§ 12603. Merchant banks
(a) A merchant bank is a financial institution organized under the provisions of this
title whose activities are generally limited to lending and investing. Deposit activity
is prohibited. Unless otherwise indicated in this chapter, a merchant bank has all
the powers, duties, and obligations of a financial institution under this title. As
one of the purposes of merchant banks is to provide needed capital or investments
to businesses that may be impermissible or imprudent for depository financial institutions,
its lending and investment activities are less restricted. Except as provided in this
section, a merchant bank has all the powers of and is entitled to engage in the business
of a financial institution, including powers with respect to investments, loans, and
transactions.
(b) A merchant bank may not solicit, receive, or accept money or its equivalent on deposit
as a regular business within the meaning of subdivision 11101(11) of this title or engage in deposit-like activities as determined by the Commissioner. A merchant
bank may deposit cash, whether constituting principal or income, in any financial
institution, whether within or outside this State, if the account is held either in
the name of the customer to which the cash belongs or in the name of the merchant
bank and is composed entirely of cash belonging to the customer, the respective contributions
of which are reflected in the books and records of the merchant bank.
(c) A merchant bank may issue drafts drawn on itself in the form of treasurer’s or cashier’s
checks.
(d) No merchant bank shall engage in business as a merchant bank in this State without
first obtaining a certificate of authority from the Commissioner pursuant to this
section and sections 11703 and 12103 of this title.
(e) The organizational documents of a merchant bank that are filed with the Secretary
of State shall contain the following statement: “This organization is subject to the
Vermont law on merchant banks, 8 V.S.A. § 12603, and does not have the power to solicit, receive, or accept money or its equivalent
on deposit.” This statement in the organizational documents of a merchant bank may
not be amended.
(f) The minimum amount of initial capital for a merchant bank is $1,000,000.00, all of
which shall be common stock or equity interest in the merchant bank. A merchant bank
may use qualified subordinated debt or senior debt as part of its capital structure
above $1,000,000.00, provided that the amount of subordinated debt or senior debt
used as capital above $1,000,000.00 is not greater than the amount of common stock
or equity interest used as capital above $1,000,000.00. The Commissioner, in his or
her discretion, may increase the minimum capital required for a merchant bank.
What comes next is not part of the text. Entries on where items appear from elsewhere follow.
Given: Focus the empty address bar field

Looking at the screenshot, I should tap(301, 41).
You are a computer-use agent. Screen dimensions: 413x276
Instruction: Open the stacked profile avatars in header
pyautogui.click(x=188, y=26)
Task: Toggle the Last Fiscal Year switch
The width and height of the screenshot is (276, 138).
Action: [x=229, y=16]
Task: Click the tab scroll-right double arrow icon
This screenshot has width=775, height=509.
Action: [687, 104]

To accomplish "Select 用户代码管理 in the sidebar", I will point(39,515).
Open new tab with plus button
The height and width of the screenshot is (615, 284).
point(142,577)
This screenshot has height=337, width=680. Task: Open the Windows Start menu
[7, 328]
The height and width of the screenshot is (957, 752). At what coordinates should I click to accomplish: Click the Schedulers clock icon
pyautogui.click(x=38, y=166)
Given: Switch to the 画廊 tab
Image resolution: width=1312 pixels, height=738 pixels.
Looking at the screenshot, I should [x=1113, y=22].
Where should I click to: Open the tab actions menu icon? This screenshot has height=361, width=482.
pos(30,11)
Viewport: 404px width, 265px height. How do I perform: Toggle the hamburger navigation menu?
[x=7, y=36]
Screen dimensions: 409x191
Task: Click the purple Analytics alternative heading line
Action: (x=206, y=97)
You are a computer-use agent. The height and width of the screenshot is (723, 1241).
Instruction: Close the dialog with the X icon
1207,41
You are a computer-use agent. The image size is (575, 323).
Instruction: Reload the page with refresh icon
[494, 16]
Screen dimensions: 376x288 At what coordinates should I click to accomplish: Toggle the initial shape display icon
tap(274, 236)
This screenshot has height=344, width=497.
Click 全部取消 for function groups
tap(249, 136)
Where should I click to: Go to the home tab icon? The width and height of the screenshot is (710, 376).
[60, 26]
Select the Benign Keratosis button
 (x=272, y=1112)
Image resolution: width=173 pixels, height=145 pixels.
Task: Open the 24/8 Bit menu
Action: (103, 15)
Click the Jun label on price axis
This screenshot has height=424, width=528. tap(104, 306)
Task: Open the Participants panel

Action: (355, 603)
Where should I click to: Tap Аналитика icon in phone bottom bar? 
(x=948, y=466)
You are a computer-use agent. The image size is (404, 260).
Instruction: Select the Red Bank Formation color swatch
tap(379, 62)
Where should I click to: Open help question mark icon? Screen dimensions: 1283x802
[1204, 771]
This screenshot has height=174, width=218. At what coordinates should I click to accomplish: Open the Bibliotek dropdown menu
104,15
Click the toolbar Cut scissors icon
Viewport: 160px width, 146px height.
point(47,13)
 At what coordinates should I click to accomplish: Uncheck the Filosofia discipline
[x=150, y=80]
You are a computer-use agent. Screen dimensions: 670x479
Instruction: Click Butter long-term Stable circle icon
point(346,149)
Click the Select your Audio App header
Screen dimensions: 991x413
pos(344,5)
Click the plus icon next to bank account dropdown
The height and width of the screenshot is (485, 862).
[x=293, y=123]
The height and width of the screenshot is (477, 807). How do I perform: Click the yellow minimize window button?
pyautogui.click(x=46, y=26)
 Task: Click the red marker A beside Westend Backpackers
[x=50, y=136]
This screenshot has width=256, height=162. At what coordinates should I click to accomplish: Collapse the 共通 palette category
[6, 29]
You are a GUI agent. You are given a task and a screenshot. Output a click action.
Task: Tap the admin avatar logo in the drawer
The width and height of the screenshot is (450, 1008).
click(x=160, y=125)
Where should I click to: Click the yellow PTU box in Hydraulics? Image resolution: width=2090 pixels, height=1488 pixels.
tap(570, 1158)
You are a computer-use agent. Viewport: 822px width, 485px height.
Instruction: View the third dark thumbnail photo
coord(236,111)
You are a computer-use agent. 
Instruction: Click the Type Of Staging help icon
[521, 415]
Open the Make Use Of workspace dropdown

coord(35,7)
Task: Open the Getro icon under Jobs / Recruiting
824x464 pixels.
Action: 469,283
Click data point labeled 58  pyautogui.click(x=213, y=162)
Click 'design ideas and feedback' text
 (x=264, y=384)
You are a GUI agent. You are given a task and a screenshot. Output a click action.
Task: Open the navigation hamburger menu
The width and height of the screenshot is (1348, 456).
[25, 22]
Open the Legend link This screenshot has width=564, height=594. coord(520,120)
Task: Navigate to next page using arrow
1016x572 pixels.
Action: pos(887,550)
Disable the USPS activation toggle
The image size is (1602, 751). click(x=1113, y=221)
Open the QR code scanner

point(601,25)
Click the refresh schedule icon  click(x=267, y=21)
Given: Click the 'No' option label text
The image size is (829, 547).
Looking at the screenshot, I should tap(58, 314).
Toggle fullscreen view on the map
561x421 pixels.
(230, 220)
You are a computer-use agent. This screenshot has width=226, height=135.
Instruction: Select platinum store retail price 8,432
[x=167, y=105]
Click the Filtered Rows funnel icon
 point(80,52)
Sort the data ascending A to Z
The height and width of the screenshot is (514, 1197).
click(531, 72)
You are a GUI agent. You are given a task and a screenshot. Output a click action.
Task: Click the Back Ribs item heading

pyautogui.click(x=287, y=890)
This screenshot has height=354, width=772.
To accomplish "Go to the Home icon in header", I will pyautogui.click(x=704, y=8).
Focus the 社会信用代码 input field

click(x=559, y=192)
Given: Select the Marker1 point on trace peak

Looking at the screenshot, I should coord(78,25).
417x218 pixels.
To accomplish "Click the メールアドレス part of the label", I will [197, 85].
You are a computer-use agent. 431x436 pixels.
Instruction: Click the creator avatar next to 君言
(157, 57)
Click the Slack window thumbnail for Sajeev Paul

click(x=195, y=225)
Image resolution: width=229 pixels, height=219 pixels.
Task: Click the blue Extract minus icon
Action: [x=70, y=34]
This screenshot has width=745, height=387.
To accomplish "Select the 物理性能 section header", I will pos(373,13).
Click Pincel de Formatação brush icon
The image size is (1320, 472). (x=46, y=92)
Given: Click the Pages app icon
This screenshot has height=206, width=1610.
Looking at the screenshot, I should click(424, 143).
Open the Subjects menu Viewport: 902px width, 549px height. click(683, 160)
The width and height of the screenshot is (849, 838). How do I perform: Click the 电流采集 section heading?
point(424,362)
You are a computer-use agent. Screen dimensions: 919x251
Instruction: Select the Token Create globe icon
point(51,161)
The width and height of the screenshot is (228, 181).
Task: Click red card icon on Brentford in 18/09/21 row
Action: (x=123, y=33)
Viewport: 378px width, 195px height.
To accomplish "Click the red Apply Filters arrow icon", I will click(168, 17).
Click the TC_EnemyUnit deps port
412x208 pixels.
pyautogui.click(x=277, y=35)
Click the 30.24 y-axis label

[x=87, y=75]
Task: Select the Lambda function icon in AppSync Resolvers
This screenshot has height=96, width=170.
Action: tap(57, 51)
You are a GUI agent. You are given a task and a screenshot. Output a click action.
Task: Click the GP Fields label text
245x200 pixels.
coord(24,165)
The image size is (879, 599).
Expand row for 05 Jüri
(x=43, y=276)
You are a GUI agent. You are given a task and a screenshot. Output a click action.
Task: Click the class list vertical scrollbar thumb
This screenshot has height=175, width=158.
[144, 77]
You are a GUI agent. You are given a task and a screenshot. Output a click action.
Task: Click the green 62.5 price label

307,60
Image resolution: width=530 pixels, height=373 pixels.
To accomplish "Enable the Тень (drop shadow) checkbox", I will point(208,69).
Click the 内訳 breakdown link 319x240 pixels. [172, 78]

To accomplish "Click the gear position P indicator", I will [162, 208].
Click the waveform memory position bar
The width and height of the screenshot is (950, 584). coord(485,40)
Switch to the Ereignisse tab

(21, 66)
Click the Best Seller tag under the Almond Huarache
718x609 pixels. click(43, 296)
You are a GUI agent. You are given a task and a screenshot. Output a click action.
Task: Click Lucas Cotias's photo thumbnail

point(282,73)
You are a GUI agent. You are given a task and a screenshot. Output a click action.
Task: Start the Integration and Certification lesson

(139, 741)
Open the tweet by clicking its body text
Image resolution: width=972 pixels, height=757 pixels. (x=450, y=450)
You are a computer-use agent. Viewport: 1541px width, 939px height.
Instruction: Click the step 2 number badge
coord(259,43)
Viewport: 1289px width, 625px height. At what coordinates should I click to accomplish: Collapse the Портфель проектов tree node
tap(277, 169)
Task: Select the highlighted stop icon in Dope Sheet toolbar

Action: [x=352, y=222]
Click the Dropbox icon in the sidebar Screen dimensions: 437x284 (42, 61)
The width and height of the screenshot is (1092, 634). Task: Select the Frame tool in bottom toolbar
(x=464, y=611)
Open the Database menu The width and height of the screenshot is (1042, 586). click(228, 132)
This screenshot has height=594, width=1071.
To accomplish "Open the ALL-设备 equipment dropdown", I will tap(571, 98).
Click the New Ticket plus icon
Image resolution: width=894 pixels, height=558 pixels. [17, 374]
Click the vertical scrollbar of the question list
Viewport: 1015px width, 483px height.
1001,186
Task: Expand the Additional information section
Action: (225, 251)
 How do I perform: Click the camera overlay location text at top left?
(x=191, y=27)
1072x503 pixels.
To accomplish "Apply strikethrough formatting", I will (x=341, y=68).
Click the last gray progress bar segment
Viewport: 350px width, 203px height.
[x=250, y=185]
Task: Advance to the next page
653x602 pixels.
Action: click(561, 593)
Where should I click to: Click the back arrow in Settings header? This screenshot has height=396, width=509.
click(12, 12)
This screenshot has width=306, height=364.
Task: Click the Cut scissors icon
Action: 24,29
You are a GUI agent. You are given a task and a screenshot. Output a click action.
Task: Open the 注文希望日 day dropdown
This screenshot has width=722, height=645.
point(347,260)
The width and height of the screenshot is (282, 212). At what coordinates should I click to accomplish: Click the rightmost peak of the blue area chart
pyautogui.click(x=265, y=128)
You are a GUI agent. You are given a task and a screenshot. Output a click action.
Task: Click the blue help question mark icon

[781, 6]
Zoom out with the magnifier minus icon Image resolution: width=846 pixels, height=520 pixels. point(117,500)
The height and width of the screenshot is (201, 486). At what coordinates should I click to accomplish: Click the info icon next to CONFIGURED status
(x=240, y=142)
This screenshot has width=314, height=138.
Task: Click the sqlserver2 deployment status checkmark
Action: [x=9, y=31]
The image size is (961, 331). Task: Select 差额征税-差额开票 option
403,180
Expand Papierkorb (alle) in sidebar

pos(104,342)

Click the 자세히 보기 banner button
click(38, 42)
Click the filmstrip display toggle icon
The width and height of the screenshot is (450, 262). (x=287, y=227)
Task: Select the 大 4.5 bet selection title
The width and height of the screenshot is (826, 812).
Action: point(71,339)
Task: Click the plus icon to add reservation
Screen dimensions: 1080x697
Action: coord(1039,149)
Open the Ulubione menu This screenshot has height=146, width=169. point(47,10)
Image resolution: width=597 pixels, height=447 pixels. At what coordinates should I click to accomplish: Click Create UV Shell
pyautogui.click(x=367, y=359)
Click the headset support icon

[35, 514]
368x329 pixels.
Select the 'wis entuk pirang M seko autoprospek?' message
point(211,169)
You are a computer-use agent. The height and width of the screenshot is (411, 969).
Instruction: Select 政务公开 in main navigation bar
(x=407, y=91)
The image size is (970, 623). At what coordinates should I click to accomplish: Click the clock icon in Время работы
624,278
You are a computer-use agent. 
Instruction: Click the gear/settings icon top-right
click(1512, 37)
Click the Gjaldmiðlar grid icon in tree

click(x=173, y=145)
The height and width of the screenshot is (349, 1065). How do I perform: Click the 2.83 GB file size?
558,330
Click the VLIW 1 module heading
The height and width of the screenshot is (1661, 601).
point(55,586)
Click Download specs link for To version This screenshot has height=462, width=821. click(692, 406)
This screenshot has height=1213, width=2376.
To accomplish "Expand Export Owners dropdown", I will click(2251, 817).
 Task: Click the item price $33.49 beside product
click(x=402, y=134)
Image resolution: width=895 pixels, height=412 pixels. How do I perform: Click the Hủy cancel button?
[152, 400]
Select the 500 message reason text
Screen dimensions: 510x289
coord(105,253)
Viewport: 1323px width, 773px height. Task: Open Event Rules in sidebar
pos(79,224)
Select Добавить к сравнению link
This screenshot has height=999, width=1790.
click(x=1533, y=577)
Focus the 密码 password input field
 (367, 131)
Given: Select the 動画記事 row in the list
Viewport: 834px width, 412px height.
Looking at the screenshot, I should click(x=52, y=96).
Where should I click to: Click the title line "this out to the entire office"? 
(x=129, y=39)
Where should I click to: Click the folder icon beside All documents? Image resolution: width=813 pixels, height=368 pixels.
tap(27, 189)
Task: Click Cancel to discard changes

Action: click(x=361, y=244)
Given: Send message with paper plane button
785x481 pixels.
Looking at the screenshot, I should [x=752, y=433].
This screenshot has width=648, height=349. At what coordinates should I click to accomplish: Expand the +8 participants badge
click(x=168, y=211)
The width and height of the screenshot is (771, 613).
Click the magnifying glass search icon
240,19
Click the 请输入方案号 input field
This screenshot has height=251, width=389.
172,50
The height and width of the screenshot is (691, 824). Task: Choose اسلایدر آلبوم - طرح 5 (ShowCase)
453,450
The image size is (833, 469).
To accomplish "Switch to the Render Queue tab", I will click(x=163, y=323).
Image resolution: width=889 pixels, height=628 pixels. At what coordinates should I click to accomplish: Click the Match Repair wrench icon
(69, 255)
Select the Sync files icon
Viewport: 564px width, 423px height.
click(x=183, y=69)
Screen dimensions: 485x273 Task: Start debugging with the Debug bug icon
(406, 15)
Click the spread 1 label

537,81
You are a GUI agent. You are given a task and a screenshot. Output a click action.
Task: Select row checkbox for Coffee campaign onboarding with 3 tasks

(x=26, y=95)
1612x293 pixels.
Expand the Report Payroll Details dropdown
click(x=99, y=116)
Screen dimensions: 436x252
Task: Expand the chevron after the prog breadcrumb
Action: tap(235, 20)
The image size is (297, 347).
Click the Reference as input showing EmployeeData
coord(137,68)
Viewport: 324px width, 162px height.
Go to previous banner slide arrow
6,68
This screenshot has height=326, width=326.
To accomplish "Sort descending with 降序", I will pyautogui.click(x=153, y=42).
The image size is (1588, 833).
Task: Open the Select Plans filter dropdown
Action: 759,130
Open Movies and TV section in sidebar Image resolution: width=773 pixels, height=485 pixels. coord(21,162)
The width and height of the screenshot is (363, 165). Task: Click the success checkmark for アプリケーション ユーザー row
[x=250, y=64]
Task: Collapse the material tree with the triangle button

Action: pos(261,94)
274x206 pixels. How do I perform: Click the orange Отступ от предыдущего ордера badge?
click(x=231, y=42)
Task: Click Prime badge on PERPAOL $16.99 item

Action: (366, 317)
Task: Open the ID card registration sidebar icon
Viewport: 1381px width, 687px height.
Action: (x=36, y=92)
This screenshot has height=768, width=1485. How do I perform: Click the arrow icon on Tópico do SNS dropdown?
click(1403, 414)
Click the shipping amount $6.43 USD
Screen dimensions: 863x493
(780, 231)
(g) A merchant bank shall maintain minimum capital in accordance with section 14104 of this title. The Commissioner may establish different standards for merchant banks than for other
financial institutions organized under this title. The minimum capital standards for
a merchant bank may not be less than a level equal to 150 percent of the tier 1 risk-based
capital and 150 percent of total risk-based capital established from time to time
by the Board of Governors of the Federal Reserve System for a well-capitalized bank.
(h) A merchant bank may convert to any other type of investor-owned financial institution
pursuant to chapter 206 of this title.
(i) Notwithstanding section 14103 of this title, a merchant bank may use as a part of its name the word or words “bank,” “banker,”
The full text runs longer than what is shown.